The crypto cases raise a contested legal question: whether particular digital tokens qualify as securities at all. The SEC has relied on a decades-old test from a Supreme Court case involving orange groves to argue that many tokens are investment contracts and therefore securities. That classification remains hotly disputed, but the enforcement actions make clear that federal authorities consider insider tipping in the crypto space to be a prosecutable offense regardless of whether they charge it under securities law or wire fraud.
A common thread across these cases is that insider trading is surprisingly difficult to hide. The SEC monitors trading data in real time, looking for unusual volume and price movements before major corporate announcements. When someone buys a large position in a company days before a merger announcement and has no history of trading that stock, it triggers a review. That kind of pattern analysis is how the ImClone trades first came to the SEC’s attention.
Cooperating witnesses have been the single most powerful enforcement tool. The chain from Dennis Levine to Ivan Boesky to Michael Milken was built entirely through cooperation deals.
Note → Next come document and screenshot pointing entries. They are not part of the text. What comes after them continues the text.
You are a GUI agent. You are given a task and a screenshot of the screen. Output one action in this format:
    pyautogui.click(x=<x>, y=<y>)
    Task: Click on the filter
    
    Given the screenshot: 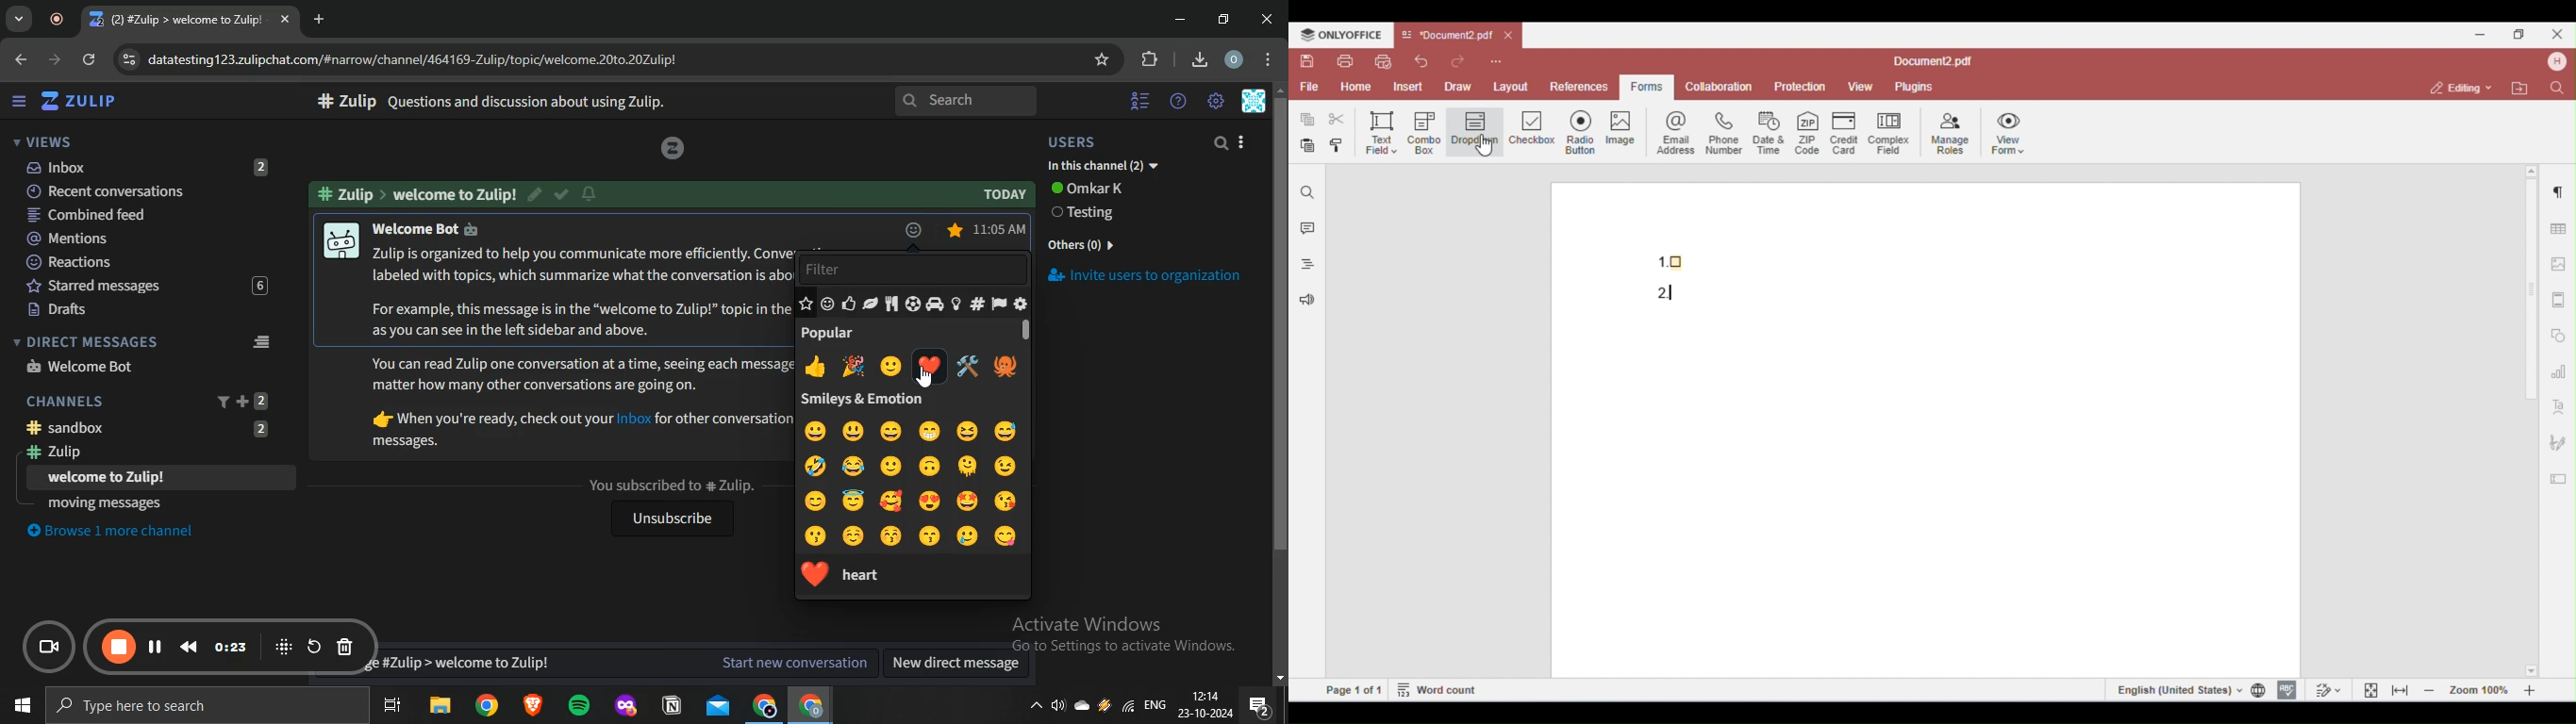 What is the action you would take?
    pyautogui.click(x=906, y=268)
    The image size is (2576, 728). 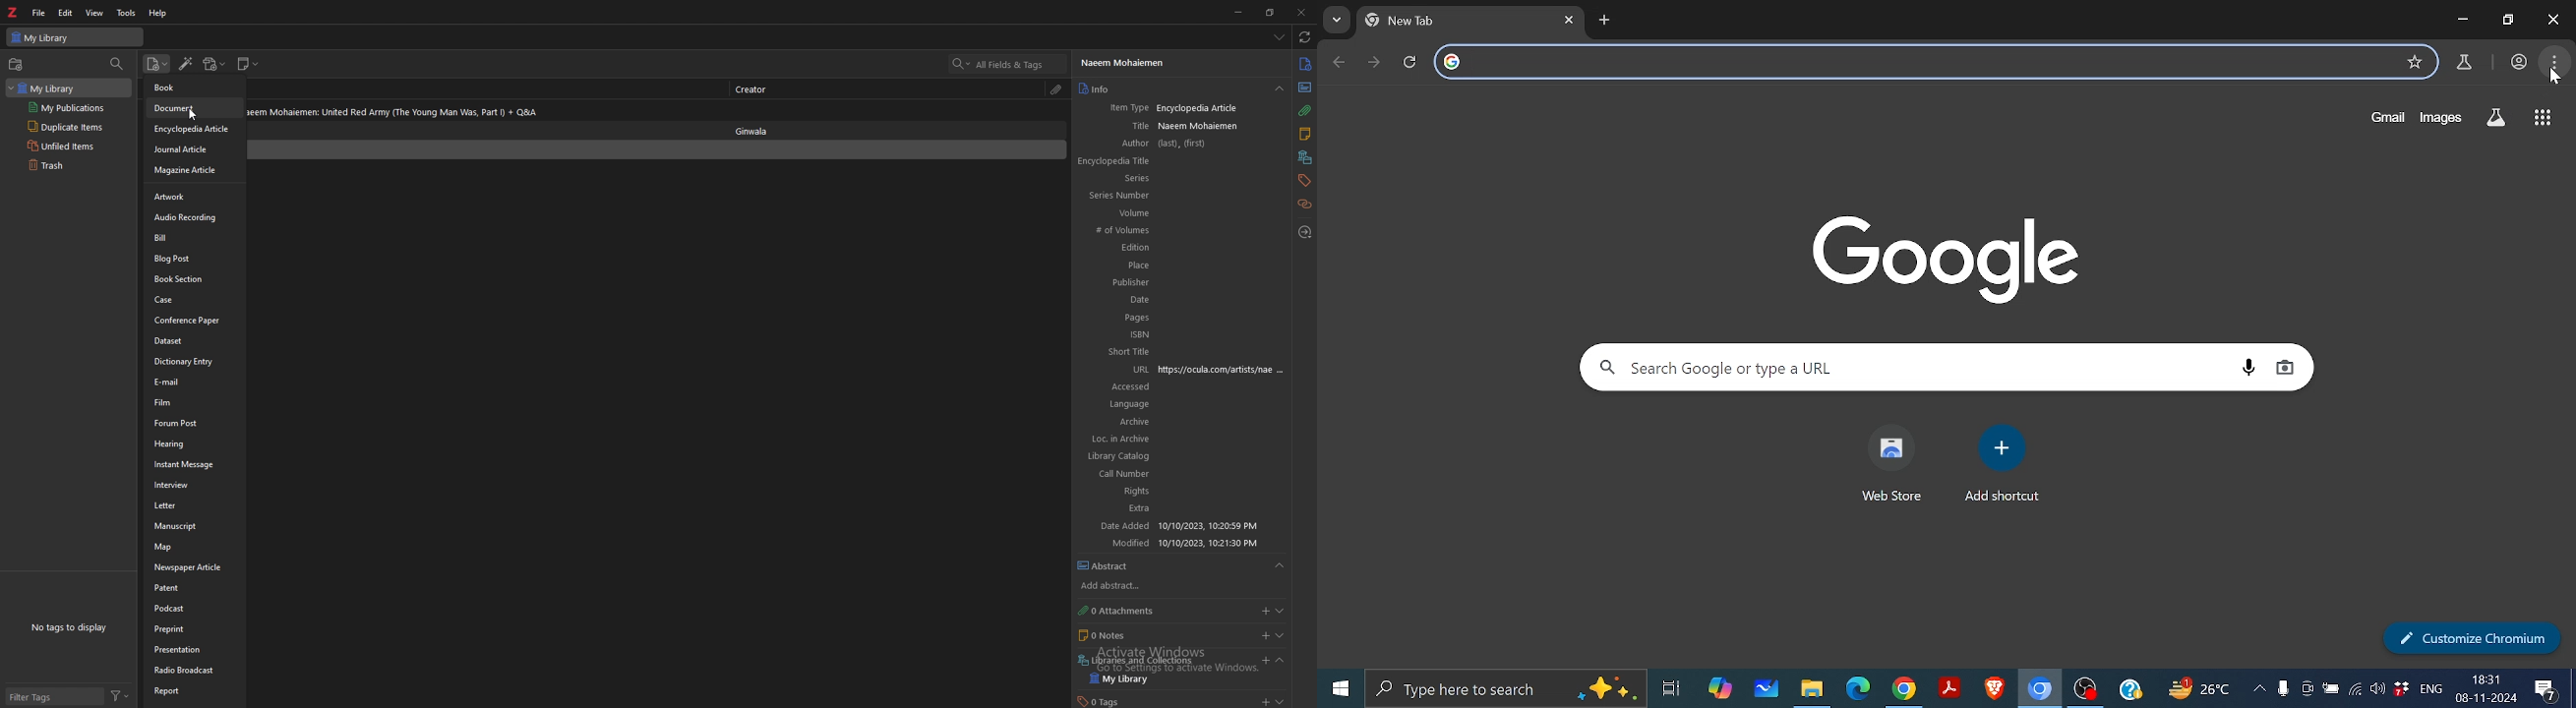 What do you see at coordinates (194, 423) in the screenshot?
I see `forum post` at bounding box center [194, 423].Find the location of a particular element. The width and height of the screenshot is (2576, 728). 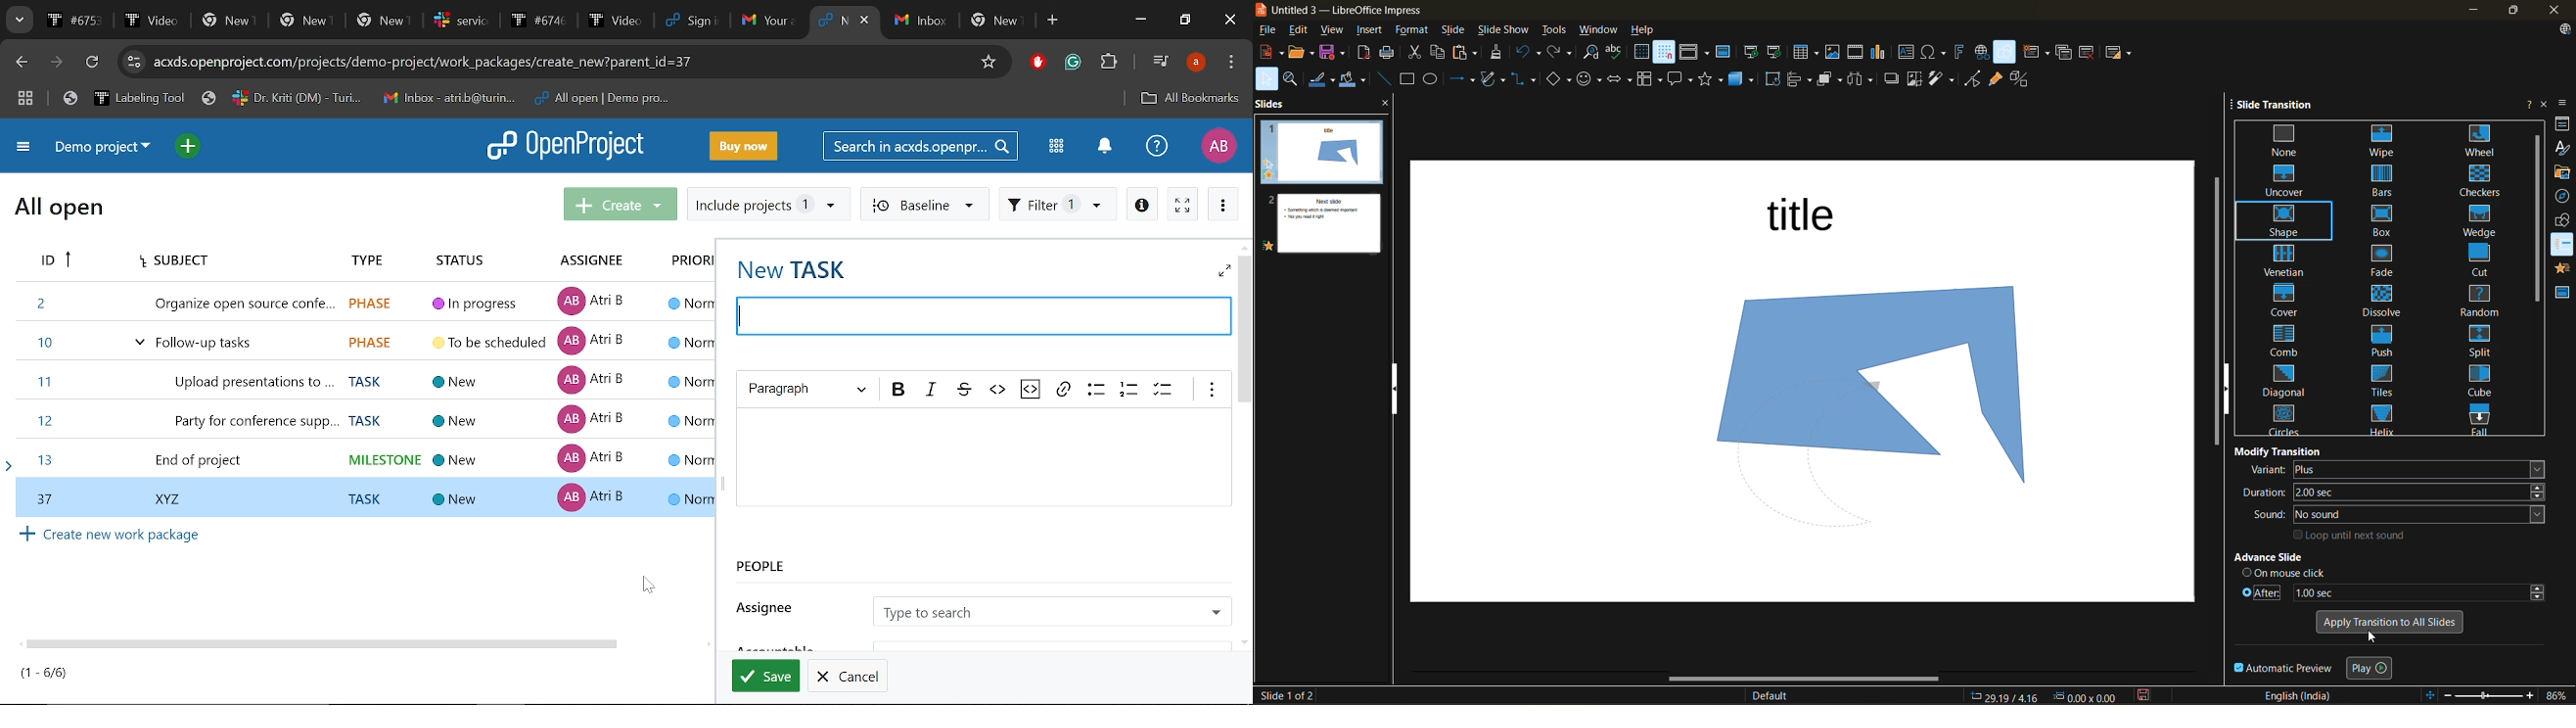

Assignee is located at coordinates (588, 258).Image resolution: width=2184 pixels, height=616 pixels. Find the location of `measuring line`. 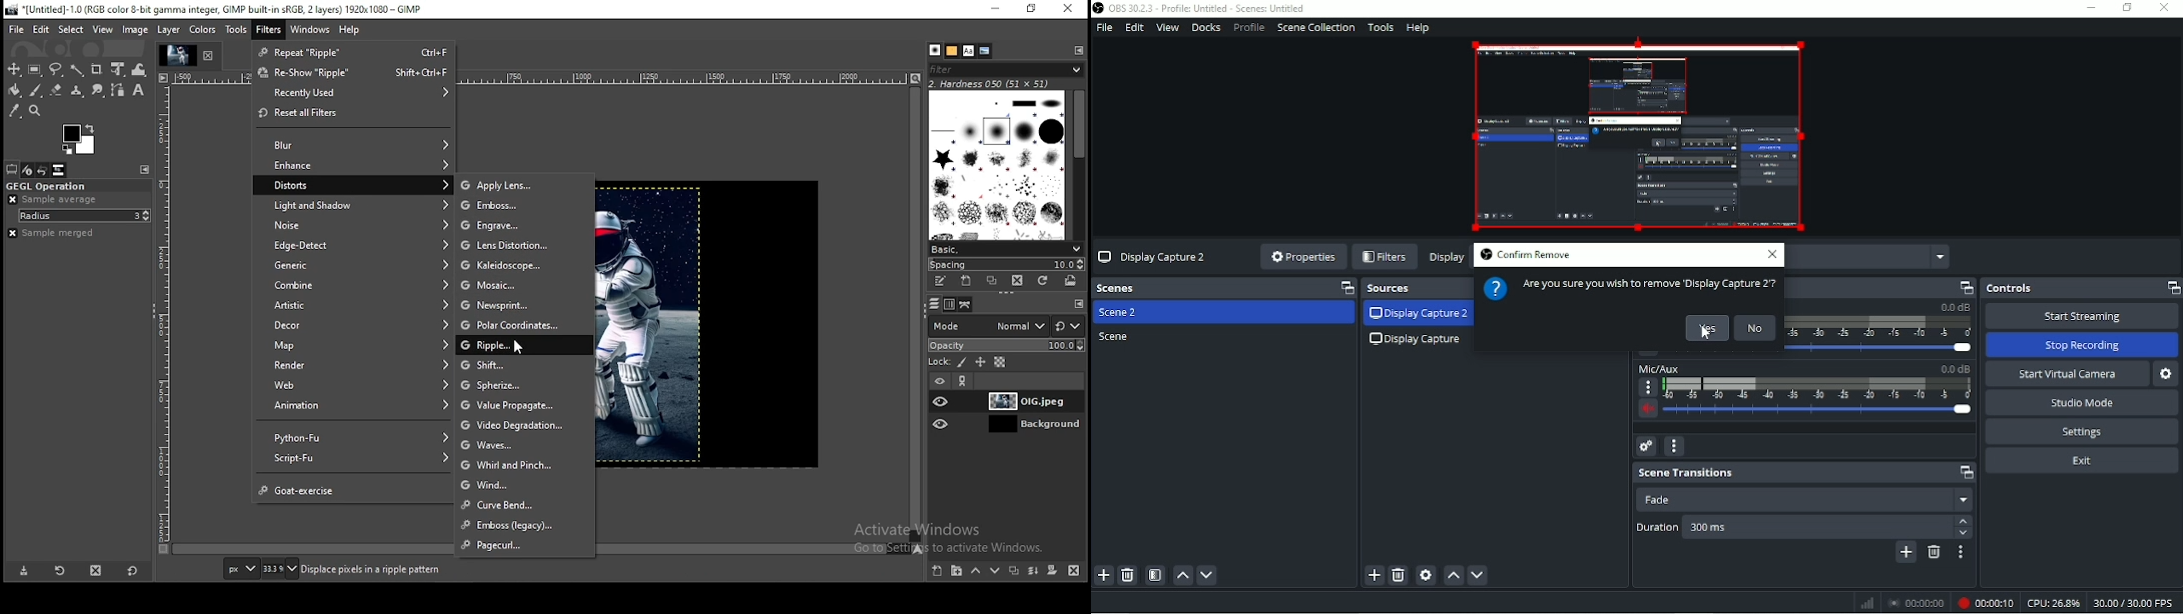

The Galleon Group case added wiretaps to the playbook. And the SAC Capital investigation relied on multiple employees who flipped and provided evidence about the firm’s information-gathering practices.
The SEC’s whistleblower program, created by the Dodd-Frank Act, adds financial incentives to the mix. Individuals who provide original information leading to an enforcement action with over $1 million in sanctions can receive between 10 and 30 percent of the money collected.17U.S. Securities and Exchange Commission. Whistleblower Program The program has paid out nearly $2 billion to close to 400 whistleblowers since its inception. For anyone tempted to think insider trading is a victimless crime that nobody will notice, the combination of algorithmic surveillance, cooperating witnesses, and financially motivated tipsters makes that a dangerous bet.